### Document extract
________________

My ongoing practical question about tone, on the other hand,
concerns how Mandarin tone 3 is traditionally presented to
students. Specifically, despite the fact that native speakers only
ever prescriptively pronounce tone 3 with a long, dipping contour
under very limited circumstances, and hence, very infrequently, why
is it that we almost universally beat it into our students’ heads
that this long, dipping contour is in fact the basic, fundamental
contour of tone 3? I have long been of the opinion that it would be
much easier for students if they were simply told that the basic
contour of the third tone is short and falling, which happens to
become tone 2 directly in front of another tone 3 syllable, and
that at the end of a phrase or in isolation it is often (but not
always) pronounced with a long, dipping contour instead. Given the
fact that foreign language teaching, especially at the most
elementary level, is by nature a conservative and prescriptive
enterprise, and given that linguistics is a field where an argument
like “That is what I usually hear” lacks much persuasive power, it
is not surprising that very few of my linguist or language teaching
colleagues with whom I have discussed this issue have naturally
taken to my proposal. In fact, anything short of “proving” that the
tone 3 long, dipping contour is in fact dead and gone is not likely
to induce most language teachers or linguists to embrace my
proposal. It is only through my refamiliarization with Taiwan
Mandarin pronunciation over the past year that not only have I
found a location where the long, dipping contour might indeed be on
the road to retirement, but I may also have found evidence in the
variety of ways that this tone is pronounced there to serve as a
means of unifying in part, at least, my two tonal themes and help
establish a hypothetical understanding of one or more possible
motivations and one or more possible mechanisms for how tonetic and
tonemic tone changes might take place in Chinese over time. 2.

________________

### Information provided

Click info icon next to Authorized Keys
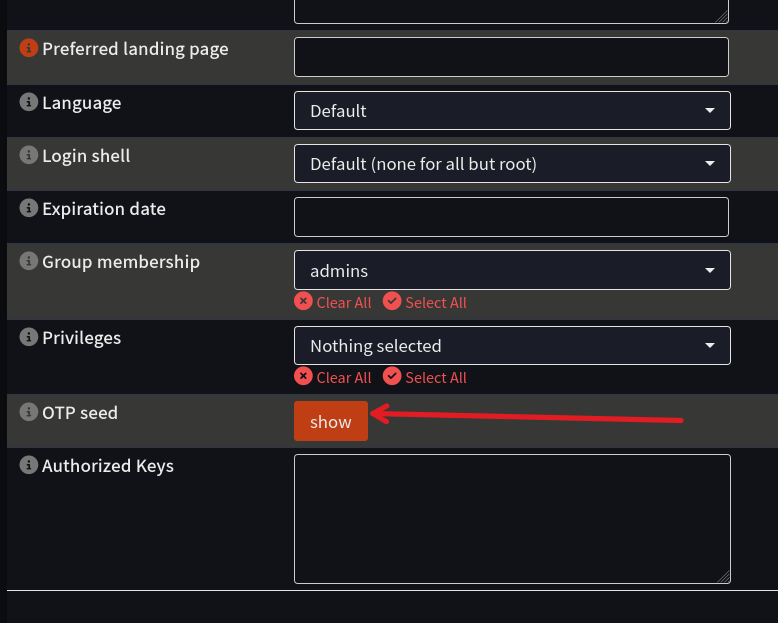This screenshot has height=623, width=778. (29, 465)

________________

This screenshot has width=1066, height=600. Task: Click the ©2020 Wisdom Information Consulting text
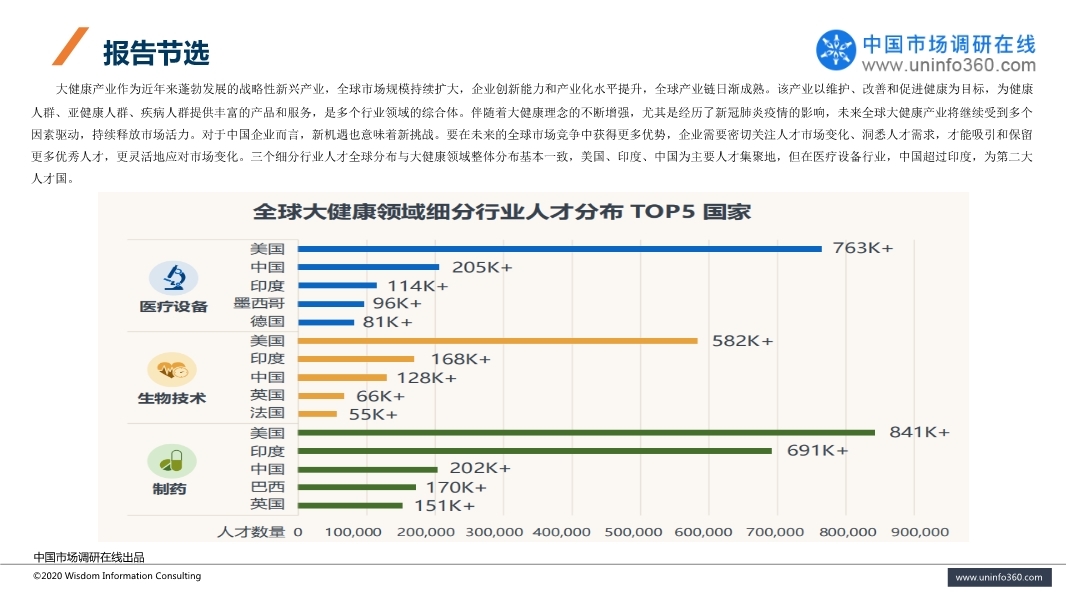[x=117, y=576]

________________

According to the passage on Mandarin tone 3, what does the author think students should be told about how tone 3 is pronounced? List each pronunciation together with when it applies.

### Answer to the task
- Short and falling: the basic contour of the third tone
- Tone 2: directly in front of another tone 3 syllable
- A long, dipping contour: often (but not always) at the end of a phrase or in isolation